Renfe vuelve a quedarse sin trenes

La entrada del Estado y la nueva estructura financiera han mejorado la situación económica de Talgo. La compañía facturó 375,8 millones de euros durante el primer semestre de 2026, un 39,1% más, y alcanzó un EBITDA de 31,7 millones.

Sin embargo, los problemas industriales de los Avril vuelven a repercutir directamente sobre Renfe.

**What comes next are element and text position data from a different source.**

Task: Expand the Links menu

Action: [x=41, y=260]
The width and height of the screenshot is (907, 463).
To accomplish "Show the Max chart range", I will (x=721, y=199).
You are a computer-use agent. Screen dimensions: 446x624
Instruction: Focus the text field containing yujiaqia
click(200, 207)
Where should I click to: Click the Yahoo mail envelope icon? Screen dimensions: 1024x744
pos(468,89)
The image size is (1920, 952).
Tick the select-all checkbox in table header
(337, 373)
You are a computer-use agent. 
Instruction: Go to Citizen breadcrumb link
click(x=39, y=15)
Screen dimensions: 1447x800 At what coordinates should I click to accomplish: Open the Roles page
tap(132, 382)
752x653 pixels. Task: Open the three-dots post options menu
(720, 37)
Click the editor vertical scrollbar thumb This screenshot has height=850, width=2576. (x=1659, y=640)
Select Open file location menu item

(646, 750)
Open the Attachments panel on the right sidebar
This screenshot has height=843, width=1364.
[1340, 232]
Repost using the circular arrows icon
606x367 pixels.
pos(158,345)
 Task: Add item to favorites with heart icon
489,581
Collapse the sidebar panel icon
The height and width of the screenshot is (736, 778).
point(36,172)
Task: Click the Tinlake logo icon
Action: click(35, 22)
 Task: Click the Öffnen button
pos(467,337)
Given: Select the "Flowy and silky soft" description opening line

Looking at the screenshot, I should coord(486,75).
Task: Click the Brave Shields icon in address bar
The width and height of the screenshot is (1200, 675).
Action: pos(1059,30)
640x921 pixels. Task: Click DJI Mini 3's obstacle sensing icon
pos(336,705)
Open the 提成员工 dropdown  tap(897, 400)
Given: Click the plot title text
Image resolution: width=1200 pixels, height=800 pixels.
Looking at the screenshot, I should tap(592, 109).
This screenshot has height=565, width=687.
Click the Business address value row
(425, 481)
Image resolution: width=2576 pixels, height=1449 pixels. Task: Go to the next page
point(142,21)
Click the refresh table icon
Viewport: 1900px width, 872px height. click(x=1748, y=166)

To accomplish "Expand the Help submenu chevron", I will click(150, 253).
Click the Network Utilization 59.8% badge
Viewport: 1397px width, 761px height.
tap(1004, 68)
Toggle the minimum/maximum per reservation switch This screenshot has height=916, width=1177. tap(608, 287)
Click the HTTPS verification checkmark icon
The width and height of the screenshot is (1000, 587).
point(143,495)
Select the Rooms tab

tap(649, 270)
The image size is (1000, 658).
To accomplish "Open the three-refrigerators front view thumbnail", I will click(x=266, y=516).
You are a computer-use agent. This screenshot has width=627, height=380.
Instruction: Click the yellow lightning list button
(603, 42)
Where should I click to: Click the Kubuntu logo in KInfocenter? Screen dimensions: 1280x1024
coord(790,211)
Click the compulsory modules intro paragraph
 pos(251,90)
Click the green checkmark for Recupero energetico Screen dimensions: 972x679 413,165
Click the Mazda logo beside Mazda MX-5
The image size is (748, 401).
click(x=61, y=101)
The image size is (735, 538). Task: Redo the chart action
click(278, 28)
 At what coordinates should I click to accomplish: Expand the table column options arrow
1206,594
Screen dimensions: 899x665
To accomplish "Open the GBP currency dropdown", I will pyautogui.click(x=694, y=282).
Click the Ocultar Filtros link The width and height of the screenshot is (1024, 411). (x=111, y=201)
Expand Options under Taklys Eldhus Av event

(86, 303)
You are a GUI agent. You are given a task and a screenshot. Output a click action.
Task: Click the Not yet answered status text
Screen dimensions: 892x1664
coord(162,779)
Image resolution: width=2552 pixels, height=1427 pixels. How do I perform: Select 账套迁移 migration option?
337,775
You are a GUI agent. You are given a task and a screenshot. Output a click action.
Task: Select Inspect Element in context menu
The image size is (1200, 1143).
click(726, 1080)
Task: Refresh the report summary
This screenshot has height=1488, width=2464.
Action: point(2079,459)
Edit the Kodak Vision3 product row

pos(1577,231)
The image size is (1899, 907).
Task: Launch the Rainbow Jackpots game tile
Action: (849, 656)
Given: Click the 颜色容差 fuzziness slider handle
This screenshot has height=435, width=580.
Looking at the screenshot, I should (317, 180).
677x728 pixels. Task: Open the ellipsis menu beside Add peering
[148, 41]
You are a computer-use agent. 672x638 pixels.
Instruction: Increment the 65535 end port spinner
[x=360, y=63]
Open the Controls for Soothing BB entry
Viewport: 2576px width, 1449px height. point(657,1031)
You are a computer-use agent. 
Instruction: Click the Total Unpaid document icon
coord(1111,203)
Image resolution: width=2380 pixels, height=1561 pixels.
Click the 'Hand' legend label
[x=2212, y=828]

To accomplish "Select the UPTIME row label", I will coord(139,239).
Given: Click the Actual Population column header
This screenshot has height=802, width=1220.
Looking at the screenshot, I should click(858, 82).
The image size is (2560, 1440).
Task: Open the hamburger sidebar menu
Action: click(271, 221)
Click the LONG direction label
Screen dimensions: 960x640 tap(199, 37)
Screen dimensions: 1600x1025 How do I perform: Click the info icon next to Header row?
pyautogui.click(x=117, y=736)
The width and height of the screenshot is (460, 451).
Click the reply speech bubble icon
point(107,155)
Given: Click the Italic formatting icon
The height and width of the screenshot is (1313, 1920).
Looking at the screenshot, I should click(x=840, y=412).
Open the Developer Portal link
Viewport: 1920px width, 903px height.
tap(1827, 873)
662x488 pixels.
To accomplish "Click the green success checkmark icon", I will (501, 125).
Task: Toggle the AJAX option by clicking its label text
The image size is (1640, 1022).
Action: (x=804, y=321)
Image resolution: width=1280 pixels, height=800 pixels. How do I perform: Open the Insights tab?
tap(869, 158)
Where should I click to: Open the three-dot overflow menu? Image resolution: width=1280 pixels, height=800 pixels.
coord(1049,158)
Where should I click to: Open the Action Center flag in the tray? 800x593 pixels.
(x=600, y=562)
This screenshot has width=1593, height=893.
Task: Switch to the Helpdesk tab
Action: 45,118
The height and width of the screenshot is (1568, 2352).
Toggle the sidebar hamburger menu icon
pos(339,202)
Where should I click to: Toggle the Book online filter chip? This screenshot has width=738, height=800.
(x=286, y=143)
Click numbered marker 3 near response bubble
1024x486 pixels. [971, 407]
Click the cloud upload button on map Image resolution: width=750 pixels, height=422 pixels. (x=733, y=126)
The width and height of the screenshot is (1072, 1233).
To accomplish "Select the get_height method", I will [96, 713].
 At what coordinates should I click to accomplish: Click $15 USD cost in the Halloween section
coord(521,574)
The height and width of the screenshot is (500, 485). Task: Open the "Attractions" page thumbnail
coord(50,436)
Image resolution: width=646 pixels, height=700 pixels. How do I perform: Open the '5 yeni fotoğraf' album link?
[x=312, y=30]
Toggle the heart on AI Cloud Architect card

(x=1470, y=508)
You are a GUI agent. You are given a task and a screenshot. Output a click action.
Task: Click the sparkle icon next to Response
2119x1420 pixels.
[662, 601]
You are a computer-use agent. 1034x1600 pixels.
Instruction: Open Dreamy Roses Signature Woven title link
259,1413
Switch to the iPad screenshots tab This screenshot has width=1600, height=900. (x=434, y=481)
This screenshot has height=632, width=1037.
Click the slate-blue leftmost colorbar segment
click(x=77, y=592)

La aparición de fisuras en bogies de varias unidades S106 ha obligado a la compañía pública a retirar preventivamente material. Renfe ha reducido, además, de 10.000 a 5.000 kilómetros el intervalo entre las inspecciones de estos trenes, lo que supone revisarlos aproximadamente dos veces por semana.

Alrededor de 16 bogies han sido retirados preventivamente y la propia Renfe reconoce que los nuevos criterios de seguridad provocarán «la retirada adicional de material y la paralización de más trenes».

La operadora pública se considera la «parte directamente perjudicada por esta situación».

Los problemas obligarán además a transformar los 15 S106 de ancho fijo para que toda la flota de 30 Avril termine disponiendo de ancho variable. El acuerdo alcanzado entre Renfe y Talgo contempla asimismo un incremento aproximado del 29% en el precio del mantenimiento realizado por Tarvia, sociedad participada por ambas compañías.

Renfe se encuentra así nuevamente ante el mismo problema: falta de disponibilidad de unos trenes que necesitaba precisamente para ampliar su capacidad.

Primero esperó más de tres años para recibirlos. Después, el Gobierno decidió sostener con dinero público al fabricante que había incumplido los plazos, tras impedir la entrada de un comprador industrial que planteaba aumentar casi un 90% su capacidad productiva. Y ahora los problemas técnicos de esos mismos trenes vuelven a obligar a Renfe a retirar material.